» Work order
Return exactly the line that contains "Task: Click the PowerShell" and all lines beneath it in the entries, through the very last one.

· · · · ·

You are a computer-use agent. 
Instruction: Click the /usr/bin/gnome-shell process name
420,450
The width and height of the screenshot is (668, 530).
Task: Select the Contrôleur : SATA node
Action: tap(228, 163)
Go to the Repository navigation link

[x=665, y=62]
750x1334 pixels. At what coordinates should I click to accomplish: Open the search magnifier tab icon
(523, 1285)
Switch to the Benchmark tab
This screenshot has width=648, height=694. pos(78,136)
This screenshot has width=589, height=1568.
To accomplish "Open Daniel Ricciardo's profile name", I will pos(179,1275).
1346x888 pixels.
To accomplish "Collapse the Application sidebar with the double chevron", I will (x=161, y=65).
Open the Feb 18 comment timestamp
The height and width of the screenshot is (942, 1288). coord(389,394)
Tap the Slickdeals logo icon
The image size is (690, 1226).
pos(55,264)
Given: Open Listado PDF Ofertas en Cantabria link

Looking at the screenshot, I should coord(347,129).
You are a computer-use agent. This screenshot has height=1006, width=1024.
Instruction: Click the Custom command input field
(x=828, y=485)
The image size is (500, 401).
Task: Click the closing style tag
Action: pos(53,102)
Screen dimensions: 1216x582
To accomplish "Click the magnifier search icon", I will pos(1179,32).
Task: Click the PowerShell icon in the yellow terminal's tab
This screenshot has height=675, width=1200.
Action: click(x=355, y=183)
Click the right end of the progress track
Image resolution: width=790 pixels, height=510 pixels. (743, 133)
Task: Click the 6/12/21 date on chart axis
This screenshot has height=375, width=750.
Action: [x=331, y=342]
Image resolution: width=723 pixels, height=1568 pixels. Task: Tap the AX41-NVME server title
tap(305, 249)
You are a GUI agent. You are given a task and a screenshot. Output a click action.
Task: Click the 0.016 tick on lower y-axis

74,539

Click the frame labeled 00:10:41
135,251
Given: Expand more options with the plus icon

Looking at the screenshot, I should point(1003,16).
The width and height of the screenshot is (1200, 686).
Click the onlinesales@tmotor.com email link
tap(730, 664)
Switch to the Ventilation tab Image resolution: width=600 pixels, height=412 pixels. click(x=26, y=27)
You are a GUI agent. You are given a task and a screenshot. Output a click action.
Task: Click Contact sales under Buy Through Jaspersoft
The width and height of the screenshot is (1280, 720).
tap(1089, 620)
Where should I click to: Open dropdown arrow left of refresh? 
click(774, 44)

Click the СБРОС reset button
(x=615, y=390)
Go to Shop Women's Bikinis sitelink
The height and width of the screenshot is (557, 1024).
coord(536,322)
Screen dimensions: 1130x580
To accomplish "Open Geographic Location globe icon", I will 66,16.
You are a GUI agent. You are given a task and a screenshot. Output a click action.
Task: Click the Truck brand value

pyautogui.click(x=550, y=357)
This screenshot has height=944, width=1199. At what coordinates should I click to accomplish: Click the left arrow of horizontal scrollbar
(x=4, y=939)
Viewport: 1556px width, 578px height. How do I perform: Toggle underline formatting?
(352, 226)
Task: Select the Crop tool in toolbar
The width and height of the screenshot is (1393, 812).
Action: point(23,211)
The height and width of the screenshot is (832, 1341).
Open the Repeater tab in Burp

· · · · ·

» Result below
Task: Click the PowerShell icon in the yellow terminal's tab
This screenshot has height=675, width=1200.
Action: click(x=355, y=183)
Click the right end of the progress track
Image resolution: width=790 pixels, height=510 pixels. (743, 133)
Task: Click the 6/12/21 date on chart axis
This screenshot has height=375, width=750.
Action: [x=331, y=342]
Image resolution: width=723 pixels, height=1568 pixels. Task: Tap the AX41-NVME server title
tap(305, 249)
You are a GUI agent. You are given a task and a screenshot. Output a click action.
Task: Click the 0.016 tick on lower y-axis

74,539

Click the frame labeled 00:10:41
135,251
Given: Expand more options with the plus icon

Looking at the screenshot, I should point(1003,16).
The width and height of the screenshot is (1200, 686).
Click the onlinesales@tmotor.com email link
tap(730, 664)
Switch to the Ventilation tab Image resolution: width=600 pixels, height=412 pixels. click(x=26, y=27)
You are a GUI agent. You are given a task and a screenshot. Output a click action.
Task: Click Contact sales under Buy Through Jaspersoft
The width and height of the screenshot is (1280, 720).
tap(1089, 620)
Where should I click to: Open dropdown arrow left of refresh? 
click(774, 44)

Click the СБРОС reset button
(x=615, y=390)
Go to Shop Women's Bikinis sitelink
The height and width of the screenshot is (557, 1024).
coord(536,322)
Screen dimensions: 1130x580
To accomplish "Open Geographic Location globe icon", I will 66,16.
You are a GUI agent. You are given a task and a screenshot. Output a click action.
Task: Click the Truck brand value

pyautogui.click(x=550, y=357)
This screenshot has height=944, width=1199. At what coordinates should I click to accomplish: Click the left arrow of horizontal scrollbar
(x=4, y=939)
Viewport: 1556px width, 578px height. How do I perform: Toggle underline formatting?
(352, 226)
Task: Select the Crop tool in toolbar
The width and height of the screenshot is (1393, 812).
Action: point(23,211)
The height and width of the screenshot is (832, 1341).
Open the Repeater tab in Burp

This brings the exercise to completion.